Segundo evidências juntadas no processo, de 80 ex-funcionários que se submeteram a exames de sangue, cujos laudos médicos estão na petição inicial, apenas três não apresentaram contaminação, embora existam suspeitas, segundo o médico toxicologista Igor Vassilieff. Mesmo assim, o MPT solicitou na ação a inversão do ônus da prova, ou seja, que a empresa seja obrigada a apresentar provas de que o meio ambiente da empresa não contaminou os trabalhadores.

“Tenho na minha corrente sanguínea a presença de metais pesados como chumbo, arsênico, alumínio, titânio e mercúrio. Por conta disso, desenvolvi um câncer renal e tive que remover o rim direito, com perda de funcionalidade do esquerdo e repercussão no fígado. Também tenho problemas nas glândulas suprarrenais e nas artérias”, aponta Elias.

Segundo o trabalhador, cerca de 500 pessoas passaram pela fábrica desde o ano de 1977, quando iniciou suas operações em Cosmópolis (SP). De lá pra cá, todos estão recebendo tratamento pelo SUS (Sistema Único de Saúde), já que a empresa não admite a contaminação de seres humanos na planta e, por isso, não se responsabiliza pelo custeio do tratamento de saúde. Já existem ao menos 70 processos individuais contra a Lilly na Justiça do Trabalho.

Os laudos técnicos apontam a presença de substâncias perigosas nas águas subterrâneas no terreno da fábrica, tais como benzeno, xileno (solvente), estireno (usado para a fabricação de veneno contra ratos), naftaleno (também conhecido como naftalina), tolueno (caracteriza a cola de sapateiro), omeno e isopropil benzeno.
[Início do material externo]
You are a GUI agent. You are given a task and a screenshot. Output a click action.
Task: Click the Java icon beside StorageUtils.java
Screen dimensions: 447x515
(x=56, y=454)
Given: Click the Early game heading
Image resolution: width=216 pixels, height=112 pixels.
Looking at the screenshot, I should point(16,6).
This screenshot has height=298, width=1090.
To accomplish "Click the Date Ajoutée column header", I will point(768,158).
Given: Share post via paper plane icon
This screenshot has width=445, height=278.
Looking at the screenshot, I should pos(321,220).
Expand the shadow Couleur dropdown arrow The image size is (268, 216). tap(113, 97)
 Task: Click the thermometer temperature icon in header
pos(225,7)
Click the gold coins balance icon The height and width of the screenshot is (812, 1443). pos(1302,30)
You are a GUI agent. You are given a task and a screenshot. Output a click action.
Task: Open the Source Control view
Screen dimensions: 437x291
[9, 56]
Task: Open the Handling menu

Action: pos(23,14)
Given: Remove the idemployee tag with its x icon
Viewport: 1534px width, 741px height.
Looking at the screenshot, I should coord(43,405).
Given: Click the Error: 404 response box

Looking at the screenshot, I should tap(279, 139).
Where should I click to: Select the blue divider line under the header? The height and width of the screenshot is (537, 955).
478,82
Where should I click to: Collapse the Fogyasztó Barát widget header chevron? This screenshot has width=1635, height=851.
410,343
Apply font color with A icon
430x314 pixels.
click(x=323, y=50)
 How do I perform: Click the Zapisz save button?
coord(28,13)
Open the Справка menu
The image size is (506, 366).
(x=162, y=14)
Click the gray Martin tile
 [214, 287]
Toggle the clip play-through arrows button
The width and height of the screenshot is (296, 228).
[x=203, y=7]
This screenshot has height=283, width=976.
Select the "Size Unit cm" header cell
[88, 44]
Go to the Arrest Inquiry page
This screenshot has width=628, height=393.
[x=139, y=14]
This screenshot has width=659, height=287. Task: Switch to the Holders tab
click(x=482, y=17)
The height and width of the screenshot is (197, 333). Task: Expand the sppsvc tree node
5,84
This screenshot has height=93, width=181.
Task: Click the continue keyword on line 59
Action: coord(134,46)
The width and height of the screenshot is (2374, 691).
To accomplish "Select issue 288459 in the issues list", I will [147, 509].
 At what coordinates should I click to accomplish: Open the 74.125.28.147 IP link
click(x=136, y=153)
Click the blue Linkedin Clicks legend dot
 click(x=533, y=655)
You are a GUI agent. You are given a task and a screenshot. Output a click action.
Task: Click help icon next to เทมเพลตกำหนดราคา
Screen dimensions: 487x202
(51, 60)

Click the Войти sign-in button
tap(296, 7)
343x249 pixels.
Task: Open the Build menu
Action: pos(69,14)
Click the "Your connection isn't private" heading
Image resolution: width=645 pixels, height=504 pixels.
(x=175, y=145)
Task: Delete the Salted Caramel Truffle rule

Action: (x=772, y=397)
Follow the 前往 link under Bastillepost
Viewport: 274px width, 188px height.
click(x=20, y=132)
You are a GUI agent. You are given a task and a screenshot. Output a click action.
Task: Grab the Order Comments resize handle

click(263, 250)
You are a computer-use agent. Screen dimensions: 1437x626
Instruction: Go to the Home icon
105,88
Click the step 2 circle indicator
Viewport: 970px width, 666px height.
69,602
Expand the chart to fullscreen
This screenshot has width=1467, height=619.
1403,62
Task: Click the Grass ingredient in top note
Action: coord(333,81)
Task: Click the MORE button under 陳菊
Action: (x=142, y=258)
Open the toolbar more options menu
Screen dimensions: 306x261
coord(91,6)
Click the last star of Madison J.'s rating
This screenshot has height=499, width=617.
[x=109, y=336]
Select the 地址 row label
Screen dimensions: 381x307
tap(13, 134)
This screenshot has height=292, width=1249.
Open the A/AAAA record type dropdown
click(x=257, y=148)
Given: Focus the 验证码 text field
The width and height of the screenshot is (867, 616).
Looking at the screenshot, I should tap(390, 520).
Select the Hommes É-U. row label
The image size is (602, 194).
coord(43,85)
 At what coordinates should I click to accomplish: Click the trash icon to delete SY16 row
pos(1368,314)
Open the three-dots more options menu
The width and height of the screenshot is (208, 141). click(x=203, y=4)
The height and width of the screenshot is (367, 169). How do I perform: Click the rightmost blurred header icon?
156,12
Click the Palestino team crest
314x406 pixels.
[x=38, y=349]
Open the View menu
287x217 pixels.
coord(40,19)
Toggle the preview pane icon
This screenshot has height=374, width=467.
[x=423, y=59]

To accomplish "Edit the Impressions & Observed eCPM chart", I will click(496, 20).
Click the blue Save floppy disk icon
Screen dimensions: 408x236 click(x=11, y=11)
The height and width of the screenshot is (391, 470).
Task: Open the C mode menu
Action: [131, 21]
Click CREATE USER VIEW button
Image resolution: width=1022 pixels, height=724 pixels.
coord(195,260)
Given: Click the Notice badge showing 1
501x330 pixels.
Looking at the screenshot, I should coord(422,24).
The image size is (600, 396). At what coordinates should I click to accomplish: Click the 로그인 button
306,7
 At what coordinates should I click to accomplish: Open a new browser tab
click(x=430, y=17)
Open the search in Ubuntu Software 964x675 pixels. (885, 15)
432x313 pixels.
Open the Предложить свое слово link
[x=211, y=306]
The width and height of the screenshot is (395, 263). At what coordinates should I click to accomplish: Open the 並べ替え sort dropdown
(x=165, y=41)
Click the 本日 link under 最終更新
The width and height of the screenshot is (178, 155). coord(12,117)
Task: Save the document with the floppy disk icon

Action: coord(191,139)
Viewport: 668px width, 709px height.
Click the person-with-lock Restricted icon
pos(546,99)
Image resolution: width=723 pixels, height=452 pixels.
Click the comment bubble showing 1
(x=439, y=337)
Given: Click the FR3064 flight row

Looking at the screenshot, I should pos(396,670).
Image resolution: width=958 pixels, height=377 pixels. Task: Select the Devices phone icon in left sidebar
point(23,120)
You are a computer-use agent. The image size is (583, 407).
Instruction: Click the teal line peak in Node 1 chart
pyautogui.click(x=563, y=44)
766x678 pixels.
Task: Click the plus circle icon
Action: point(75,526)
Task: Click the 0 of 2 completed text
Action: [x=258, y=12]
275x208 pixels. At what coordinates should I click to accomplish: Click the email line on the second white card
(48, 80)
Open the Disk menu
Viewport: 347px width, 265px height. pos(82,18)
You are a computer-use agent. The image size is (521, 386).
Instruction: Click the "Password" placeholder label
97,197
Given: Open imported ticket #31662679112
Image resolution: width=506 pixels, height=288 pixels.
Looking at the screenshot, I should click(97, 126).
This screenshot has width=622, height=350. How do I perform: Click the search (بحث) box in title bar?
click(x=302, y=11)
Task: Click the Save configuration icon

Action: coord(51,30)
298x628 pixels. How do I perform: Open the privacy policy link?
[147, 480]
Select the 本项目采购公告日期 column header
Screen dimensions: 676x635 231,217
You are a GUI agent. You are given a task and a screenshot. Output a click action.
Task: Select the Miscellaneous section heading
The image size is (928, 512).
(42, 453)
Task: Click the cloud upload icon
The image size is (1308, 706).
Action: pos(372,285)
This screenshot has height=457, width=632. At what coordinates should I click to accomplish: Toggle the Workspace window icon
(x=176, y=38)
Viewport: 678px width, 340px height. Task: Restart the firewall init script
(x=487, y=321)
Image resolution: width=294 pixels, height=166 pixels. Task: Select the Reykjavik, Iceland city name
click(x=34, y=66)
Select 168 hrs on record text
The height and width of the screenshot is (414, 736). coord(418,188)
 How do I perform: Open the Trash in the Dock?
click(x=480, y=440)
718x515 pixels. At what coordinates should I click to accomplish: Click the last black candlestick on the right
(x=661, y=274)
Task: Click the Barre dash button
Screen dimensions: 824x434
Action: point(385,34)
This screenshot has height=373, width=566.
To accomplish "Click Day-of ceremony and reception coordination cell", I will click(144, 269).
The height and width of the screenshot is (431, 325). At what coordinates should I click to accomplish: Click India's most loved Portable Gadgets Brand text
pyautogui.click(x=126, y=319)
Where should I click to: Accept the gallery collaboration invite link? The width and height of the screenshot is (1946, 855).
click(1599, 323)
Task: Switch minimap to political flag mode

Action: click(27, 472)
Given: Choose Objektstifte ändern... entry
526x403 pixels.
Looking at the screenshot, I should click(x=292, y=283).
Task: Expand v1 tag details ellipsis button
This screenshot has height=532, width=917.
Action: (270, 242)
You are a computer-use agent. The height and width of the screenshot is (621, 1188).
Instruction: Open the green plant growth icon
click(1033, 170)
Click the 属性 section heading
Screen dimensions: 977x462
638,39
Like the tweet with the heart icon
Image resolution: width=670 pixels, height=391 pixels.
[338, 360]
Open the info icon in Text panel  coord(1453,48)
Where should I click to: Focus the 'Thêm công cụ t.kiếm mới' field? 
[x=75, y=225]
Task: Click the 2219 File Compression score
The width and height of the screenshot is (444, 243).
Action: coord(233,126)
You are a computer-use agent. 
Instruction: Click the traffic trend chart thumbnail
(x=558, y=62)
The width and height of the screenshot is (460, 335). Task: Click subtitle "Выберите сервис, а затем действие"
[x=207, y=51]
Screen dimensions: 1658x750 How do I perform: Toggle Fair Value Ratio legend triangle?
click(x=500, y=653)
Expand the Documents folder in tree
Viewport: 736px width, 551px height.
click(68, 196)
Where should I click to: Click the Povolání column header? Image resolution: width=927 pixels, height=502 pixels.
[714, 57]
Por conta disso, as próprias empresas – Eli Lilly e ABL – realizaram uma autodenúncia à Cetesb, admitindo a contaminação da água e do solo da região. Há processos ativos contra as companhias em outros ramos do Judiciário.

Indenizações – A justiça arbitrou a indenização por danos morais coletivos no valor de R$ 300 milhões, conforme solicitado pelo MPT. Desse montante, o total de R$ 150 milhões será destinado a uma fundação para prestação de assistência aos trabalhadores expostos a riscos de contaminação, que deve ser criada no prazo de um ano. O objetivo da fundação é o de propiciar “acompanhamento, diagnóstico, medidas preventivas e tratamento” dessas pessoas. Outros R$ 100 milhões serão destinados para a aquisição de bens para o Hospital das Clínicas da Unicamp, Hospital Celso Pierro e Centro Infantil Boldrini, necessários para “diagnosticar e tratar os danos decorrentes da exposição a agentes tóxicos”, e os demais R$ 50 milhões serão revertidos ao FAT (Fundo de Amparo ao Trabalhador).

No cálculo da indenização, a magistrada incluiu o custo estimado das empresas com o tratamento de saúde dos trabalhadores, elevando o valor para R$ 1 bilhão, como pode ser atestado na última página da sentença: “Levando-se em consideração os valores objetivamente fixados e aqueles estimados com os gastos para tratamento de saúde, arbitro à condenação o valor de R$1.000.000.000,00 (um bilhão de reais)”.

Em caso do descumprimento de qualquer item da sentença, incluindo indenizações e obrigações impostas pelo juízo, as rés pagarão multa de R$ 100 mil por dia, reversível ao FAT.

Cabe recurso no Tribunal Regional do Trabalho de Campinas.
Processo nº 0028400-17.2008.5.15.0126


Texto originalmente publicado no site do Ministério Público do Trabalho da 15ª Região.